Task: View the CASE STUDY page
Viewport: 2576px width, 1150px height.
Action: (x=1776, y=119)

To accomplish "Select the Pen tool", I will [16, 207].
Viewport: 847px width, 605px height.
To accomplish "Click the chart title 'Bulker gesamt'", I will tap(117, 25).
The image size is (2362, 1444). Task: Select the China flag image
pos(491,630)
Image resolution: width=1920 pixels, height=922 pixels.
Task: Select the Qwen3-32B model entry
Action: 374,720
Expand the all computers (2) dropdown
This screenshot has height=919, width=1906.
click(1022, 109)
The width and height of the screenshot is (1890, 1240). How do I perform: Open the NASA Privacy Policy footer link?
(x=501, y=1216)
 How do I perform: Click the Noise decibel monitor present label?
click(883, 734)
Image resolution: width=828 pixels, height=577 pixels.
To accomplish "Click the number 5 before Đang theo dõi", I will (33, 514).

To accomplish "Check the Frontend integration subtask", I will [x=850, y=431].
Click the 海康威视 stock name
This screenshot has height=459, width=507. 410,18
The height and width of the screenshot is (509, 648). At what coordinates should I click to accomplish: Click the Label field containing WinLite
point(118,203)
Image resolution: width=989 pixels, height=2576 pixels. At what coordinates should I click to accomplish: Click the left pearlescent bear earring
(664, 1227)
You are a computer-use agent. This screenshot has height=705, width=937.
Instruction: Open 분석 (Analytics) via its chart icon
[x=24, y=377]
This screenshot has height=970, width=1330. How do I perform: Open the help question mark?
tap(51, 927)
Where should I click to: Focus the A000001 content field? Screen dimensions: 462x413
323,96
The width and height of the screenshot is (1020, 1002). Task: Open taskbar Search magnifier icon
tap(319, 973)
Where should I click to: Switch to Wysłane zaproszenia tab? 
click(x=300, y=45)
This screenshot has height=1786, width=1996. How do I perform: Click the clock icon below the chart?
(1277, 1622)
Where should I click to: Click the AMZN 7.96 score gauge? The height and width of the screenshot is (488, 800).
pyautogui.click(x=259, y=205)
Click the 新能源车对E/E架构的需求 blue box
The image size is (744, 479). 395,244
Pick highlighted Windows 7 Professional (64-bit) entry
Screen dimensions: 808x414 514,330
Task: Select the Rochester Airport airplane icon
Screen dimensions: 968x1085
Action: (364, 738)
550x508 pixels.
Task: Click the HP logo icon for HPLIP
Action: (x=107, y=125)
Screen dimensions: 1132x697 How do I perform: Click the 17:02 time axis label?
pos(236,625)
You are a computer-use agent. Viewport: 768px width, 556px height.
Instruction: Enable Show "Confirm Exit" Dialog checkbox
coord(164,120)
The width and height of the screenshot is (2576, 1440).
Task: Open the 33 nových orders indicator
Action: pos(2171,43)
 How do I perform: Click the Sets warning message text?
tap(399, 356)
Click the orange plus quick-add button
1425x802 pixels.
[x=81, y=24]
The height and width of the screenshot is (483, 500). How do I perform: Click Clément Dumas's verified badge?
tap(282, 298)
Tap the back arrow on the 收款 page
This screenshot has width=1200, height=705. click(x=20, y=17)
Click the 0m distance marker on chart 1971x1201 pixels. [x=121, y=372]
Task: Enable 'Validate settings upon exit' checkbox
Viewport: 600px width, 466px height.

_YOUR GOAL_: Copy the material above, replacing every occurrence of "Viewport" with "Display" and leaving all else unchanged.

_RESULT BELOW_:
Task: View the CASE STUDY page
Display: 2576px width, 1150px height.
Action: (x=1776, y=119)

To accomplish "Select the Pen tool", I will [16, 207].
Display: 847px width, 605px height.
To accomplish "Click the chart title 'Bulker gesamt'", I will tap(117, 25).
The image size is (2362, 1444). Task: Select the China flag image
pos(491,630)
Image resolution: width=1920 pixels, height=922 pixels.
Task: Select the Qwen3-32B model entry
Action: 374,720
Expand the all computers (2) dropdown
This screenshot has height=919, width=1906.
click(1022, 109)
The width and height of the screenshot is (1890, 1240). How do I perform: Open the NASA Privacy Policy footer link?
(x=501, y=1216)
 How do I perform: Click the Noise decibel monitor present label?
click(883, 734)
Image resolution: width=828 pixels, height=577 pixels.
To accomplish "Click the number 5 before Đang theo dõi", I will (33, 514).

To accomplish "Check the Frontend integration subtask", I will [x=850, y=431].
Click the 海康威视 stock name
This screenshot has height=459, width=507. 410,18
The height and width of the screenshot is (509, 648). At what coordinates should I click to accomplish: Click the Label field containing WinLite
point(118,203)
Image resolution: width=989 pixels, height=2576 pixels. At what coordinates should I click to accomplish: Click the left pearlescent bear earring
(664, 1227)
You are a computer-use agent. This screenshot has height=705, width=937.
Instruction: Open 분석 (Analytics) via its chart icon
[x=24, y=377]
This screenshot has height=970, width=1330. How do I perform: Open the help question mark?
tap(51, 927)
Where should I click to: Focus the A000001 content field? Screen dimensions: 462x413
323,96
The width and height of the screenshot is (1020, 1002). Task: Open taskbar Search magnifier icon
tap(319, 973)
Where should I click to: Switch to Wysłane zaproszenia tab? 
click(x=300, y=45)
This screenshot has height=1786, width=1996. How do I perform: Click the clock icon below the chart?
(1277, 1622)
Where should I click to: Click the AMZN 7.96 score gauge? The height and width of the screenshot is (488, 800).
pyautogui.click(x=259, y=205)
Click the 新能源车对E/E架构的需求 blue box
The image size is (744, 479). 395,244
Pick highlighted Windows 7 Professional (64-bit) entry
Screen dimensions: 808x414 514,330
Task: Select the Rochester Airport airplane icon
Screen dimensions: 968x1085
Action: (364, 738)
550x508 pixels.
Task: Click the HP logo icon for HPLIP
Action: (x=107, y=125)
Screen dimensions: 1132x697 How do I perform: Click the 17:02 time axis label?
pos(236,625)
You are a computer-use agent. Display: 768px width, 556px height.
Instruction: Enable Show "Confirm Exit" Dialog checkbox
coord(164,120)
The width and height of the screenshot is (2576, 1440).
Task: Open the 33 nových orders indicator
Action: pos(2171,43)
 How do I perform: Click the Sets warning message text?
tap(399, 356)
Click the orange plus quick-add button
1425x802 pixels.
[x=81, y=24]
The height and width of the screenshot is (483, 500). How do I perform: Click Clément Dumas's verified badge?
tap(282, 298)
Tap the back arrow on the 收款 page
This screenshot has width=1200, height=705. click(x=20, y=17)
Click the 0m distance marker on chart 1971x1201 pixels. [x=121, y=372]
Task: Enable 'Validate settings upon exit' checkbox
Display: 600px width, 466px height.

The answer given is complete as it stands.